Dataset records ▸
= = =

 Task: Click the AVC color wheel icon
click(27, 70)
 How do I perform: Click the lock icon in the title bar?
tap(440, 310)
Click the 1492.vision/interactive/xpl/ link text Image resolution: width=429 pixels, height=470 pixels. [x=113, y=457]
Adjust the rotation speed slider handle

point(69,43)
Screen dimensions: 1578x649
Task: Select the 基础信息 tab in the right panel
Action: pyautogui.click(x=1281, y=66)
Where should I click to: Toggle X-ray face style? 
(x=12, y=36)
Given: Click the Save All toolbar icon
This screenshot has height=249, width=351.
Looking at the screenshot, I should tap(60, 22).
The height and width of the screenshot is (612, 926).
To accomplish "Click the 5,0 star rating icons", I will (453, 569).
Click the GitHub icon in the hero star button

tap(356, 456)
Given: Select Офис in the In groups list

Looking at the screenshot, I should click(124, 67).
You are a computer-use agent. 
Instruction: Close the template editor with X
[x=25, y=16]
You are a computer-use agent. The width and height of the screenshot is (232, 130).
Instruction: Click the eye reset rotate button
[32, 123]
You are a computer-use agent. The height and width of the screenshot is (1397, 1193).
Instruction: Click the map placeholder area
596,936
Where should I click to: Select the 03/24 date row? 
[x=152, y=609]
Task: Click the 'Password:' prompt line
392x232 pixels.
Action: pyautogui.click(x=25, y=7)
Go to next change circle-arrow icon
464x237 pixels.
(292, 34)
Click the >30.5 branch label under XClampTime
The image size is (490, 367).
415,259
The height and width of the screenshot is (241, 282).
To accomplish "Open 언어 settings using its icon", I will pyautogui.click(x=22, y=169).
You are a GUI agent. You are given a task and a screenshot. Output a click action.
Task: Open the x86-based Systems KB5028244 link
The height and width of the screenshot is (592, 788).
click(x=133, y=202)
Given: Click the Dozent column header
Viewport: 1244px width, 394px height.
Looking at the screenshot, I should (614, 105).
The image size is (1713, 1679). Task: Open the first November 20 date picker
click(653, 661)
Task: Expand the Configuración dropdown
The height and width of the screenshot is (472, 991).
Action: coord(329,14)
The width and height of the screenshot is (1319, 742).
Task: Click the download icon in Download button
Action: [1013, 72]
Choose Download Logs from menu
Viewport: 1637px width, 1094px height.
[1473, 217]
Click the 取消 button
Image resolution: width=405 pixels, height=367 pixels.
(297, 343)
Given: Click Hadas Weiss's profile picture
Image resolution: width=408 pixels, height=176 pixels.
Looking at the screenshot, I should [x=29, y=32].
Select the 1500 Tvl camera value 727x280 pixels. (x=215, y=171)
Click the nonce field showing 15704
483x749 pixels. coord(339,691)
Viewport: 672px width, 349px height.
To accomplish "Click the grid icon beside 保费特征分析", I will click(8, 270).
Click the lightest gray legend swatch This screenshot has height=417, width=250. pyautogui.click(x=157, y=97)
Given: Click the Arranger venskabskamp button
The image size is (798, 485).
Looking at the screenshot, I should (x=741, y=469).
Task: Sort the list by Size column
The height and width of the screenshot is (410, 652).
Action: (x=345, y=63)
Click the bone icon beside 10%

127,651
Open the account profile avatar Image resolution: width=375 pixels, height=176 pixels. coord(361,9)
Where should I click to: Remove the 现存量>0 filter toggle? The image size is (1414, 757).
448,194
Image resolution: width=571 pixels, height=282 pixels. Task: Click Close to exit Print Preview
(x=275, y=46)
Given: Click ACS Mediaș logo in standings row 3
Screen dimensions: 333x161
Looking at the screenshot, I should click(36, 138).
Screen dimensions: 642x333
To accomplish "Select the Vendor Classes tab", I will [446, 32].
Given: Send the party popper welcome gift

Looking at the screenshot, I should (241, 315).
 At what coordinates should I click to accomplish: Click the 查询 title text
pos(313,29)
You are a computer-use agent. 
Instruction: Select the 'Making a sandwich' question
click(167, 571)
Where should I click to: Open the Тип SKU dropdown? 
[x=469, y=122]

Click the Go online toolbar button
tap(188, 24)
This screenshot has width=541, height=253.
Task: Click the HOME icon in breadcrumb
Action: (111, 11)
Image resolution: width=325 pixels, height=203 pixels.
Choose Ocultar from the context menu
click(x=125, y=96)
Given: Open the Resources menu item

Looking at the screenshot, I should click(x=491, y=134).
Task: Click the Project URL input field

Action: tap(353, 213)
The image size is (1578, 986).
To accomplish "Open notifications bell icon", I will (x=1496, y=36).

= = =

Work to complete ▸ Copy every one of the rows above word for word.

Answer to the exercise ▸
 Task: Click the AVC color wheel icon
click(27, 70)
 How do I perform: Click the lock icon in the title bar?
tap(440, 310)
Click the 1492.vision/interactive/xpl/ link text Image resolution: width=429 pixels, height=470 pixels. [x=113, y=457]
Adjust the rotation speed slider handle

point(69,43)
Screen dimensions: 1578x649
Task: Select the 基础信息 tab in the right panel
Action: pyautogui.click(x=1281, y=66)
Where should I click to: Toggle X-ray face style? 
(x=12, y=36)
Given: Click the Save All toolbar icon
This screenshot has height=249, width=351.
Looking at the screenshot, I should tap(60, 22).
The height and width of the screenshot is (612, 926).
To accomplish "Click the 5,0 star rating icons", I will (453, 569).
Click the GitHub icon in the hero star button

tap(356, 456)
Given: Select Офис in the In groups list

Looking at the screenshot, I should click(124, 67).
You are a computer-use agent. 
Instruction: Close the template editor with X
[x=25, y=16]
You are a computer-use agent. The width and height of the screenshot is (232, 130).
Instruction: Click the eye reset rotate button
[32, 123]
You are a computer-use agent. The height and width of the screenshot is (1397, 1193).
Instruction: Click the map placeholder area
596,936
Where should I click to: Select the 03/24 date row? 
[x=152, y=609]
Task: Click the 'Password:' prompt line
392x232 pixels.
Action: pyautogui.click(x=25, y=7)
Go to next change circle-arrow icon
464x237 pixels.
(292, 34)
Click the >30.5 branch label under XClampTime
The image size is (490, 367).
415,259
The height and width of the screenshot is (241, 282).
To accomplish "Open 언어 settings using its icon", I will pyautogui.click(x=22, y=169).
You are a GUI agent. You are given a task and a screenshot. Output a click action.
Task: Open the x86-based Systems KB5028244 link
The height and width of the screenshot is (592, 788).
click(x=133, y=202)
Given: Click the Dozent column header
Viewport: 1244px width, 394px height.
Looking at the screenshot, I should (614, 105).
The image size is (1713, 1679). Task: Open the first November 20 date picker
click(653, 661)
Task: Expand the Configuración dropdown
The height and width of the screenshot is (472, 991).
Action: coord(329,14)
The width and height of the screenshot is (1319, 742).
Task: Click the download icon in Download button
Action: [1013, 72]
Choose Download Logs from menu
Viewport: 1637px width, 1094px height.
[1473, 217]
Click the 取消 button
Image resolution: width=405 pixels, height=367 pixels.
(297, 343)
Given: Click Hadas Weiss's profile picture
Image resolution: width=408 pixels, height=176 pixels.
Looking at the screenshot, I should [x=29, y=32].
Select the 1500 Tvl camera value 727x280 pixels. (x=215, y=171)
Click the nonce field showing 15704
483x749 pixels. coord(339,691)
Viewport: 672px width, 349px height.
To accomplish "Click the grid icon beside 保费特征分析", I will click(8, 270).
Click the lightest gray legend swatch This screenshot has height=417, width=250. pyautogui.click(x=157, y=97)
Given: Click the Arranger venskabskamp button
The image size is (798, 485).
Looking at the screenshot, I should (x=741, y=469).
Task: Sort the list by Size column
The height and width of the screenshot is (410, 652).
Action: (x=345, y=63)
Click the bone icon beside 10%

127,651
Open the account profile avatar Image resolution: width=375 pixels, height=176 pixels. coord(361,9)
Where should I click to: Remove the 现存量>0 filter toggle? The image size is (1414, 757).
448,194
Image resolution: width=571 pixels, height=282 pixels. Task: Click Close to exit Print Preview
(x=275, y=46)
Given: Click ACS Mediaș logo in standings row 3
Screen dimensions: 333x161
Looking at the screenshot, I should click(36, 138).
Screen dimensions: 642x333
To accomplish "Select the Vendor Classes tab", I will [446, 32].
Given: Send the party popper welcome gift

Looking at the screenshot, I should (241, 315).
 At what coordinates should I click to accomplish: Click the 查询 title text
pos(313,29)
You are a computer-use agent. 
Instruction: Select the 'Making a sandwich' question
click(167, 571)
Where should I click to: Open the Тип SKU dropdown? 
[x=469, y=122]

Click the Go online toolbar button
tap(188, 24)
This screenshot has width=541, height=253.
Task: Click the HOME icon in breadcrumb
Action: (111, 11)
Image resolution: width=325 pixels, height=203 pixels.
Choose Ocultar from the context menu
click(x=125, y=96)
Given: Open the Resources menu item

Looking at the screenshot, I should click(x=491, y=134).
Task: Click the Project URL input field

Action: tap(353, 213)
The image size is (1578, 986).
To accomplish "Open notifications bell icon", I will (x=1496, y=36).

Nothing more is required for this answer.